XY Planning Network Partners With Betterment

XY Planning Network has partnered with Betterment Institutional to offer its 61 member firms access to Betterment’s automated investment management platform and custody services. WealthManagement.com first wrote about the potential partnership in April of last year. 

The idea is to remove the administrative burdens and cost of working with a traditional custodian, allowing XY Planning advisors to focus on building firms that serve younger investors.

“Providing investment related services to smaller accounts is incredibly time consuming, and forces many advisors to focus on high-net-worth clients,” Alan Moore, a financial planner and co-founder of XY Planning, said in a statement. By using Betterment, XY Planning's member firms avoid the custodial minimums and transaction costs to keep fees affordable for next-gen clients. 

Betterment pitches its direct-to-consumer platform as a service for inexperienced, lower-asset investors, but Moore said it doesn't conflict with the clients his network is trying to serve. Instead of managing assets and tacking on financial planning for free, XY planners want to flip the script.

“The big thing we discovered was a real cultural shift among advisors in their attitudes towards investment,” Moore said. “[Advisors] are so investment focused, and with the XY Planning members that are starting firms, they are really passionate about starting a firm and sort of ‘meh’ about the investment side.”

For these advisors, Betterment provides a turnkey platform to open an account, build and automatically rebalance portfolios, and create a branded online portal for their tech-savvy clients. Moore said it’s like hiring an investment manager for a fraction of the cost, and frees up time for him to focus on the other aspects of planning. 

Sophia Bera, a member of XY Planning and founder of Gen Y Planning, said that 80 percent of her job has nothing to do with investments, but rather guiding clients through retirement accounts, company benefits, credit cards, student loans and advising on insurance, taxes and estate planning.

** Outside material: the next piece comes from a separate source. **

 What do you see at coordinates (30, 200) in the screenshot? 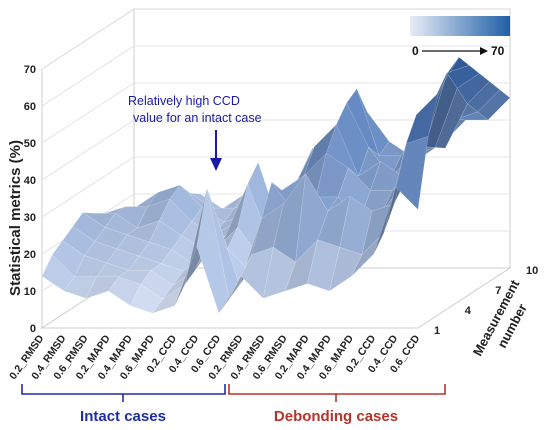
I see `y-axis-ticks: 0 10 20 30 40 50 60 70` at bounding box center [30, 200].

Betterment fills the other 20 percent, Bera said, and that she already had clients coming to her with accounts in place.

“I am not a robo-advisor. I am a human and what I've found is that clients like working with humans,” Bera said. “But I think we, as financial planners, can work in conjunction with robo-advisors to better serve the needs of our clients.”

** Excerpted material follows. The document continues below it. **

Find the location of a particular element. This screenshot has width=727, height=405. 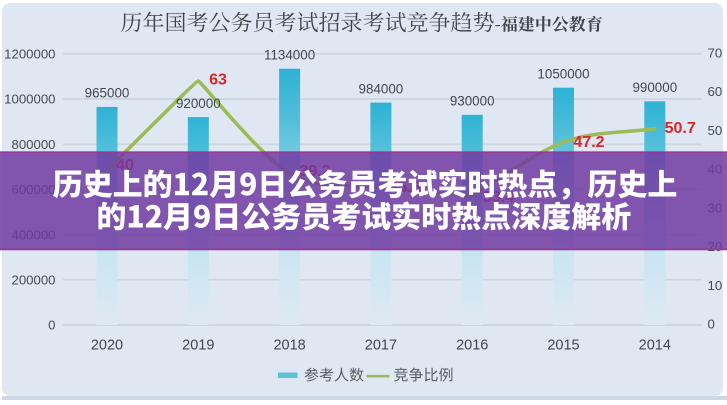

svg-text: 2014 is located at coordinates (655, 346).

The planning-centric model may not be as profitable as the traditional firm that focuses on HNW clients, but Moore said there is a much larger market of consumers that can afford a $150 per month fee for financial planning. He added that with the rise of robo-advisors and the fee compression, firms that only offer investment management will have a hard time competing.

“An advisor is between money and really bad decisions,” Moore said, adding that if a client is just looking for investment management, he sends them directly to Betterment, and Betterment refers users looking for some advice or planning to partnered advisors. “[Betterment] lets me focus on what I need to be doing, which is making sure clients don’t do something stupid. The true value is helping clients do nothing when nothing is the best thing to do.”